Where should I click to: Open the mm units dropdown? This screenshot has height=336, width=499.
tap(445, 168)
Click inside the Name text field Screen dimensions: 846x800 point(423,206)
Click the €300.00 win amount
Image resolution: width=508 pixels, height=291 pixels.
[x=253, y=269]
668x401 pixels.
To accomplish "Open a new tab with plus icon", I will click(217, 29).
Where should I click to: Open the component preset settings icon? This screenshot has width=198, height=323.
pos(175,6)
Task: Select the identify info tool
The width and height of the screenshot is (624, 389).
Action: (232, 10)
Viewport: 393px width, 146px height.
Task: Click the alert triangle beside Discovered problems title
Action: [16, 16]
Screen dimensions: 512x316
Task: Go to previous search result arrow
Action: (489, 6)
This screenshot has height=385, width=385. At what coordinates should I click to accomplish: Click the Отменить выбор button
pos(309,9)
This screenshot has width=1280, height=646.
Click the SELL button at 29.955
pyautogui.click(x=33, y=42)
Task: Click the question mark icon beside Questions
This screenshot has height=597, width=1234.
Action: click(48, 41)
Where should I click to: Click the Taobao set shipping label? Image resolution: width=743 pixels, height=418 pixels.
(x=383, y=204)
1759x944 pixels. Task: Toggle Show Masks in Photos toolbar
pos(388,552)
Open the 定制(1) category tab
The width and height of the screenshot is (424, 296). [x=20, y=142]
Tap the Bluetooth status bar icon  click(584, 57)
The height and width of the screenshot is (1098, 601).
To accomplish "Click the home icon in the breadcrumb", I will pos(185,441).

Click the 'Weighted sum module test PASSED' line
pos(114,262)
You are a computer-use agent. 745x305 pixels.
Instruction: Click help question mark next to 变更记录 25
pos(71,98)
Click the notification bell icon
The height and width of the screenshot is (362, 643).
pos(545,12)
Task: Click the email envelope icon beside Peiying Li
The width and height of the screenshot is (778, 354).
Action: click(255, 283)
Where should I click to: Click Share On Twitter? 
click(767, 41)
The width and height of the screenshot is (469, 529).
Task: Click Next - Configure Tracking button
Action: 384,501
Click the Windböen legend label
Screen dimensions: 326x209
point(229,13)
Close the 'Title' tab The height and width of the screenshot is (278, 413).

-*-*-

» Action item:
Lines in the listing above that contain the word "will" must be copied; leave out the rest.

» Your response:
To accomplish "Open a new tab with plus icon", I will click(217, 29).
To accomplish "Click the home icon in the breadcrumb", I will pos(185,441).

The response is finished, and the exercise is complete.